Start to finish, copy the data exactly.
*** Opening of Available records ***
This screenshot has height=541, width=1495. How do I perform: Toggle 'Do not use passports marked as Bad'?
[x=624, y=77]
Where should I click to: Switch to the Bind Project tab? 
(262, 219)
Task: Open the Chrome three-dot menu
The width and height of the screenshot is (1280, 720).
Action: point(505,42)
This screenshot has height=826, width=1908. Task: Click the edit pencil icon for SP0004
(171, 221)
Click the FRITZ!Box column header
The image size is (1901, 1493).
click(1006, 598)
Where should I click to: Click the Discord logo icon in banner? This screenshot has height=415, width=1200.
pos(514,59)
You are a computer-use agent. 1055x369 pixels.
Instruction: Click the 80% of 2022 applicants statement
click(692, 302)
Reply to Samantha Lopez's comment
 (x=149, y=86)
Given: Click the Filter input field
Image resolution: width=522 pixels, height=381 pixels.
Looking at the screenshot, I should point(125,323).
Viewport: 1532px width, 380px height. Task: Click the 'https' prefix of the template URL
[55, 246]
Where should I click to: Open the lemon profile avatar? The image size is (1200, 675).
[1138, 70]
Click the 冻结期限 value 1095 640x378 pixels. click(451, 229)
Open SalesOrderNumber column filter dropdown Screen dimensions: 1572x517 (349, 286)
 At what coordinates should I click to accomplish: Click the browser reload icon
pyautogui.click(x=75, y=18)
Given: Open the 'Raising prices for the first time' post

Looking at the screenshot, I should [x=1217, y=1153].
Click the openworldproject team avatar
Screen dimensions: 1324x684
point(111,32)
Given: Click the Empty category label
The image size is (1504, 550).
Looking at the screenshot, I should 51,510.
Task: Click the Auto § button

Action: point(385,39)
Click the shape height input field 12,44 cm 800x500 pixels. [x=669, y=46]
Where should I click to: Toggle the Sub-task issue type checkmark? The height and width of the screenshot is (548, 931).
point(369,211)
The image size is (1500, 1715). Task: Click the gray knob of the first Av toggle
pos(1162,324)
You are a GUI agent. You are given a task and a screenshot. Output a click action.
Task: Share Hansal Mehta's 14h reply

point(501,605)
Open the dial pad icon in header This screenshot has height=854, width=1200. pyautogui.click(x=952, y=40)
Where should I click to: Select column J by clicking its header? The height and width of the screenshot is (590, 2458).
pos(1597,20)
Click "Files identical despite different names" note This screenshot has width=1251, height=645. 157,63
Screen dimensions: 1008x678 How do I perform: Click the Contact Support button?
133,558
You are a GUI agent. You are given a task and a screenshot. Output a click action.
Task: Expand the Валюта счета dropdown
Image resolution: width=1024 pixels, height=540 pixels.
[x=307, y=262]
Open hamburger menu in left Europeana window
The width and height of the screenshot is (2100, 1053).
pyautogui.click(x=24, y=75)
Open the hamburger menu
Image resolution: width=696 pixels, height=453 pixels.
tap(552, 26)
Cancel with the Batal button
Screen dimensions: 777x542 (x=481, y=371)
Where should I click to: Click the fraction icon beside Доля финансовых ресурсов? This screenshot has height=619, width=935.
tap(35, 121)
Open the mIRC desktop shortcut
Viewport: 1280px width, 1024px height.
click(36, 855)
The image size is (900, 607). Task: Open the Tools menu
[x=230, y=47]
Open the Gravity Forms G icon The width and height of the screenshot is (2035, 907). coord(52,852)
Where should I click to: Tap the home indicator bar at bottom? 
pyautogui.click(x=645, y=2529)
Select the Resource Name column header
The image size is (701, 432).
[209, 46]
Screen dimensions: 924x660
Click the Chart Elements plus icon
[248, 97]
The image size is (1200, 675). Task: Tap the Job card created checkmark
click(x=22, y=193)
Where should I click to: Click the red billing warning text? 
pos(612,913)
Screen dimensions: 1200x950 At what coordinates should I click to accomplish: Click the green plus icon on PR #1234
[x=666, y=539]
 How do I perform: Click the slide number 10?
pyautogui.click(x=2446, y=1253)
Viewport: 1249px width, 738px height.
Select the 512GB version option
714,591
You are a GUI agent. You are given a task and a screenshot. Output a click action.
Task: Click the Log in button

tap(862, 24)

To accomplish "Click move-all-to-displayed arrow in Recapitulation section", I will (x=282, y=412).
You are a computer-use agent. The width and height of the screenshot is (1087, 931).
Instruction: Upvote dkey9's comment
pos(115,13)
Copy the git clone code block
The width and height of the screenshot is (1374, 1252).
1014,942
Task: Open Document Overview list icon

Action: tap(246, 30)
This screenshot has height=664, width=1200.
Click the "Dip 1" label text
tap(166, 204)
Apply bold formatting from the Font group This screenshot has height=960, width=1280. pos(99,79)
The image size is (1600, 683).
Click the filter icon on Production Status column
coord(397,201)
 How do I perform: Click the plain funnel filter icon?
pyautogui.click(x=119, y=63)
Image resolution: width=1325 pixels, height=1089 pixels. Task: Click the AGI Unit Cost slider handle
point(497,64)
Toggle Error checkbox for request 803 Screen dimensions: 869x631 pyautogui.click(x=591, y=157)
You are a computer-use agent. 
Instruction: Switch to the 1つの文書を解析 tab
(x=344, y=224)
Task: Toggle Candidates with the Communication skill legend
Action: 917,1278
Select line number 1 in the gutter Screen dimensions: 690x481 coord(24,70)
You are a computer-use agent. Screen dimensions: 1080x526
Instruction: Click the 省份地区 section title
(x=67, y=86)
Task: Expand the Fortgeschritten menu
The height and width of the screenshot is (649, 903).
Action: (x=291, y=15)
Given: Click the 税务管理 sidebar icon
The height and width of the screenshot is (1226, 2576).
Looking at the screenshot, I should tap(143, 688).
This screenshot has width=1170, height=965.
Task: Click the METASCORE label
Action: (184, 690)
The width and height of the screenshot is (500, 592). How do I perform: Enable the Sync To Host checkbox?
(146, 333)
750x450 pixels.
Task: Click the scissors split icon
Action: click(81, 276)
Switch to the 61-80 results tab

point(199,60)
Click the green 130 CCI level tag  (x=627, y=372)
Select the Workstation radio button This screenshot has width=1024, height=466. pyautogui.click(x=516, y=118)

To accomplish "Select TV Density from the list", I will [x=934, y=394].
*** Close of Available records ***
* **Written answer**:
This screenshot has height=541, width=1495. How do I perform: Toggle 'Do not use passports marked as Bad'?
[x=624, y=77]
Where should I click to: Switch to the Bind Project tab? 
(262, 219)
Task: Open the Chrome three-dot menu
The width and height of the screenshot is (1280, 720).
Action: point(505,42)
This screenshot has height=826, width=1908. Task: Click the edit pencil icon for SP0004
(171, 221)
Click the FRITZ!Box column header
The image size is (1901, 1493).
click(1006, 598)
Where should I click to: Click the Discord logo icon in banner? This screenshot has height=415, width=1200.
pos(514,59)
You are a computer-use agent. 1055x369 pixels.
Instruction: Click the 80% of 2022 applicants statement
click(692, 302)
Reply to Samantha Lopez's comment
 (x=149, y=86)
Given: Click the Filter input field
Image resolution: width=522 pixels, height=381 pixels.
Looking at the screenshot, I should point(125,323).
Viewport: 1532px width, 380px height. Task: Click the 'https' prefix of the template URL
[55, 246]
Where should I click to: Open the lemon profile avatar? The image size is (1200, 675).
[1138, 70]
Click the 冻结期限 value 1095 640x378 pixels. click(451, 229)
Open SalesOrderNumber column filter dropdown Screen dimensions: 1572x517 (349, 286)
 At what coordinates should I click to accomplish: Click the browser reload icon
pyautogui.click(x=75, y=18)
Given: Open the 'Raising prices for the first time' post

Looking at the screenshot, I should [x=1217, y=1153].
Click the openworldproject team avatar
Screen dimensions: 1324x684
point(111,32)
Given: Click the Empty category label
The image size is (1504, 550).
Looking at the screenshot, I should 51,510.
Task: Click the Auto § button

Action: point(385,39)
Click the shape height input field 12,44 cm 800x500 pixels. [x=669, y=46]
Where should I click to: Toggle the Sub-task issue type checkmark? The height and width of the screenshot is (548, 931).
point(369,211)
The image size is (1500, 1715). Task: Click the gray knob of the first Av toggle
pos(1162,324)
You are a GUI agent. You are given a task and a screenshot. Output a click action.
Task: Share Hansal Mehta's 14h reply

point(501,605)
Open the dial pad icon in header This screenshot has height=854, width=1200. pyautogui.click(x=952, y=40)
Where should I click to: Select column J by clicking its header? The height and width of the screenshot is (590, 2458).
pos(1597,20)
Click "Files identical despite different names" note This screenshot has width=1251, height=645. 157,63
Screen dimensions: 1008x678 How do I perform: Click the Contact Support button?
133,558
You are a GUI agent. You are given a task and a screenshot. Output a click action.
Task: Expand the Валюта счета dropdown
Image resolution: width=1024 pixels, height=540 pixels.
[x=307, y=262]
Open hamburger menu in left Europeana window
The width and height of the screenshot is (2100, 1053).
pyautogui.click(x=24, y=75)
Open the hamburger menu
Image resolution: width=696 pixels, height=453 pixels.
tap(552, 26)
Cancel with the Batal button
Screen dimensions: 777x542 (x=481, y=371)
Where should I click to: Click the fraction icon beside Доля финансовых ресурсов? This screenshot has height=619, width=935.
tap(35, 121)
Open the mIRC desktop shortcut
Viewport: 1280px width, 1024px height.
click(36, 855)
The image size is (900, 607). Task: Open the Tools menu
[x=230, y=47]
Open the Gravity Forms G icon The width and height of the screenshot is (2035, 907). coord(52,852)
Where should I click to: Tap the home indicator bar at bottom? 
pyautogui.click(x=645, y=2529)
Select the Resource Name column header
The image size is (701, 432).
[209, 46]
Screen dimensions: 924x660
Click the Chart Elements plus icon
[248, 97]
The image size is (1200, 675). Task: Tap the Job card created checkmark
click(x=22, y=193)
Where should I click to: Click the red billing warning text? 
pos(612,913)
Screen dimensions: 1200x950 At what coordinates should I click to accomplish: Click the green plus icon on PR #1234
[x=666, y=539]
 How do I perform: Click the slide number 10?
pyautogui.click(x=2446, y=1253)
Viewport: 1249px width, 738px height.
Select the 512GB version option
714,591
You are a GUI agent. You are given a task and a screenshot. Output a click action.
Task: Click the Log in button

tap(862, 24)

To accomplish "Click move-all-to-displayed arrow in Recapitulation section", I will (x=282, y=412).
You are a computer-use agent. The width and height of the screenshot is (1087, 931).
Instruction: Upvote dkey9's comment
pos(115,13)
Copy the git clone code block
The width and height of the screenshot is (1374, 1252).
1014,942
Task: Open Document Overview list icon

Action: tap(246, 30)
This screenshot has height=664, width=1200.
Click the "Dip 1" label text
tap(166, 204)
Apply bold formatting from the Font group This screenshot has height=960, width=1280. pos(99,79)
The image size is (1600, 683).
Click the filter icon on Production Status column
coord(397,201)
 How do I perform: Click the plain funnel filter icon?
pyautogui.click(x=119, y=63)
Image resolution: width=1325 pixels, height=1089 pixels. Task: Click the AGI Unit Cost slider handle
point(497,64)
Toggle Error checkbox for request 803 Screen dimensions: 869x631 pyautogui.click(x=591, y=157)
You are a computer-use agent. 
Instruction: Switch to the 1つの文書を解析 tab
(x=344, y=224)
Task: Toggle Candidates with the Communication skill legend
Action: 917,1278
Select line number 1 in the gutter Screen dimensions: 690x481 coord(24,70)
You are a computer-use agent. Screen dimensions: 1080x526
Instruction: Click the 省份地区 section title
(x=67, y=86)
Task: Expand the Fortgeschritten menu
The height and width of the screenshot is (649, 903).
Action: (x=291, y=15)
Given: Click the 税务管理 sidebar icon
The height and width of the screenshot is (1226, 2576).
Looking at the screenshot, I should tap(143, 688).
This screenshot has width=1170, height=965.
Task: Click the METASCORE label
Action: (184, 690)
The width and height of the screenshot is (500, 592). How do I perform: Enable the Sync To Host checkbox?
(146, 333)
750x450 pixels.
Task: Click the scissors split icon
Action: click(81, 276)
Switch to the 61-80 results tab

point(199,60)
Click the green 130 CCI level tag  (x=627, y=372)
Select the Workstation radio button This screenshot has width=1024, height=466. pyautogui.click(x=516, y=118)

To accomplish "Select TV Density from the list", I will [x=934, y=394].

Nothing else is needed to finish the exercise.